That failure sent me on a mission. After countless tests and a deep dive into traditional techniques, I cracked the code. The key is patience and a specific visual cue when cooking the coconut caramel—a stage where the mixture transforms, releasing its fragrant oil. It’s this single step that separates a decent sticky rice from a truly unforgettable, “I-need-that-recipe” Biko.

This recipe is the culmination of that journey. I promise you a Biko that is perfectly chewy, never mushy, with a deep, complex caramel flavor and a rich, crispy latik topping. We’re going to walk through this step-by-step, and I’ll show you exactly how to nail that crucial caramelization stage, guaranteeing a perfect result every single time. This is the recipe that finally earned a nod of approval from my friend’s Lola.

Recipe Card

Course Dessert, Snack
Cuisine Filipino, Asian
Featuring Glutinous Rice, Coconut Milk, Brown Sugar, Latik Topping, Kakanin
Prep Time 15 minutes
Cook Time 75 minutes
Total Time 90 minutes
Servings 12 servings
Calories 380 kcal
Author Silas

Ingredients

  • 2 cups sweet glutinous rice (also known as malagkit rice)
  • 1 ½ cups water
  • Pinch of salt
  • 2 cans (13.5 oz / 400ml each) full-fat coconut milk, unshaken
  • 1 ½ cups dark brown sugar, packed
  • 1 tsp vanilla extract (optional)
  • Banana leaves, for lining the pan (optional, but recommended)

A quick note on ingredients: Do not substitute glutinous rice with any other type, like jasmine or basmati. It’s the high starch content in glutinous rice that creates the signature chewy texture. For the coconut milk, use full-fat canned milk, not the refrigerated beverage type. We’ll be using the thick cream from the top to make the latik, and the remaining milk for the Biko itself.

=== CHALLENGE ===
Which ingredients does the Biko recipe list under its "Ingredients" heading? The items that follow have no connection to the Biko recipe.

=== RECORD LIST ===
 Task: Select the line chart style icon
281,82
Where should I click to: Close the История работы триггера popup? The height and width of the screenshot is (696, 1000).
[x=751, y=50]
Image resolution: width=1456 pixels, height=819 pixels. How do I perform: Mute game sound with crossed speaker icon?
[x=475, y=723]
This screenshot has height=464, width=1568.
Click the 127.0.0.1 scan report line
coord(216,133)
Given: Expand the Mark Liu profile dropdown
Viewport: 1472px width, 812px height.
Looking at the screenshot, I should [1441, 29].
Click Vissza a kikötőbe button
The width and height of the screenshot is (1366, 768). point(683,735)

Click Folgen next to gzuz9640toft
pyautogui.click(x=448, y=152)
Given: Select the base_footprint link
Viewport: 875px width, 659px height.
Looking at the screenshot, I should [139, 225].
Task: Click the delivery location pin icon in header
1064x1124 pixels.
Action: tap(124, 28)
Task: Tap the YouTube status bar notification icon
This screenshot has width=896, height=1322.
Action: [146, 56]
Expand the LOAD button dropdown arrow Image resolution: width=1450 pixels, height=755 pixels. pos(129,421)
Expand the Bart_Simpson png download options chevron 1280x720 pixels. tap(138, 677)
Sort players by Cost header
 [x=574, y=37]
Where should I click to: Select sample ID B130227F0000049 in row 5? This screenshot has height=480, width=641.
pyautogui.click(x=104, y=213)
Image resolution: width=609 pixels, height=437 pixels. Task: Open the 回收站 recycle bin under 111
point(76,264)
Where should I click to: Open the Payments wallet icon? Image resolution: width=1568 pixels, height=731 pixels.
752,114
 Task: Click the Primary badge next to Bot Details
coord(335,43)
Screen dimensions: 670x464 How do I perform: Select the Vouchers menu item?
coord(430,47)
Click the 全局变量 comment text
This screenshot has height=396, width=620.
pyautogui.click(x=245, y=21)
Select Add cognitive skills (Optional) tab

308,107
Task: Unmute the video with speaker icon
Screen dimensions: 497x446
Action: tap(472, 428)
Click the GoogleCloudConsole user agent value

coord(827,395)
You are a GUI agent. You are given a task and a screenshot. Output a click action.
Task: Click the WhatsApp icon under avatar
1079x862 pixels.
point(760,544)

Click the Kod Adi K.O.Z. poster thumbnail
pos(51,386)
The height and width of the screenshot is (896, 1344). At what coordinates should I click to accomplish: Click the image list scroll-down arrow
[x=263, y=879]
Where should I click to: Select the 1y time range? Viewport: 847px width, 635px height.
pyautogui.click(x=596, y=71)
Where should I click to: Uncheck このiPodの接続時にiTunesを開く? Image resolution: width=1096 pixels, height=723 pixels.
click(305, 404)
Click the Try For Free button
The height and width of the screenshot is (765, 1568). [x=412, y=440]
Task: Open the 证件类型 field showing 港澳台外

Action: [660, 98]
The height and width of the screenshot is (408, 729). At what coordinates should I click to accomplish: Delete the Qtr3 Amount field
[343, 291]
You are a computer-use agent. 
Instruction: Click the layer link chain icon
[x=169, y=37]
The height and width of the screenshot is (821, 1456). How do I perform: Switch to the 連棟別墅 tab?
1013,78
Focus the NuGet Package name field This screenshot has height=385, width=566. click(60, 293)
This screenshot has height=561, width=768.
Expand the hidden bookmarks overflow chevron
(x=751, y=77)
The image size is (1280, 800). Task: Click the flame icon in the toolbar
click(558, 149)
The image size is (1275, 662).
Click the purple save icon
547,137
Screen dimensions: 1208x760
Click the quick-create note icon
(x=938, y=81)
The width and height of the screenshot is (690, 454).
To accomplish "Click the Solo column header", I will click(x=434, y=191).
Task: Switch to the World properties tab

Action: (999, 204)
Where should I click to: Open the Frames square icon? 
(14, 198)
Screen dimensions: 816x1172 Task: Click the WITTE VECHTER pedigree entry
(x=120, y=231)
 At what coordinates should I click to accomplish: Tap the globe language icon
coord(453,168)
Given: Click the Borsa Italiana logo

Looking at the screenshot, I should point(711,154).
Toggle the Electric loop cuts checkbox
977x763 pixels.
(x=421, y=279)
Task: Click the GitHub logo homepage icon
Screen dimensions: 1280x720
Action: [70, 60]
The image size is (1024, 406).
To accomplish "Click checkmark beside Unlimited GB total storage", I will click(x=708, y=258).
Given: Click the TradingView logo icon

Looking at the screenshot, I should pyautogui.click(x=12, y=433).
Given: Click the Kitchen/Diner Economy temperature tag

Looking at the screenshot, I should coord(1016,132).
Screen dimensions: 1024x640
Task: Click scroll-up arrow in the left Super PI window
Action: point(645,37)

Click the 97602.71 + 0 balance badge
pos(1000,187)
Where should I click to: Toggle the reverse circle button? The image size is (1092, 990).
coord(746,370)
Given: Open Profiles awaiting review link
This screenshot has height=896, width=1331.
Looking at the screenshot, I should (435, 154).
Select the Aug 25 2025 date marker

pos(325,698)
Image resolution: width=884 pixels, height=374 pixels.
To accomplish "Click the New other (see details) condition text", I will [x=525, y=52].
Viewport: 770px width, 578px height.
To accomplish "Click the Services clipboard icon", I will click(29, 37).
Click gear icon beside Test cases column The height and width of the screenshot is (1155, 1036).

=== THE RESPONSE ===
- Sweet glutinous rice (also known as malagkit rice)
- Water
- Salt
- Full-fat coconut milk
- Dark brown sugar
- Vanilla extract
- Banana leaves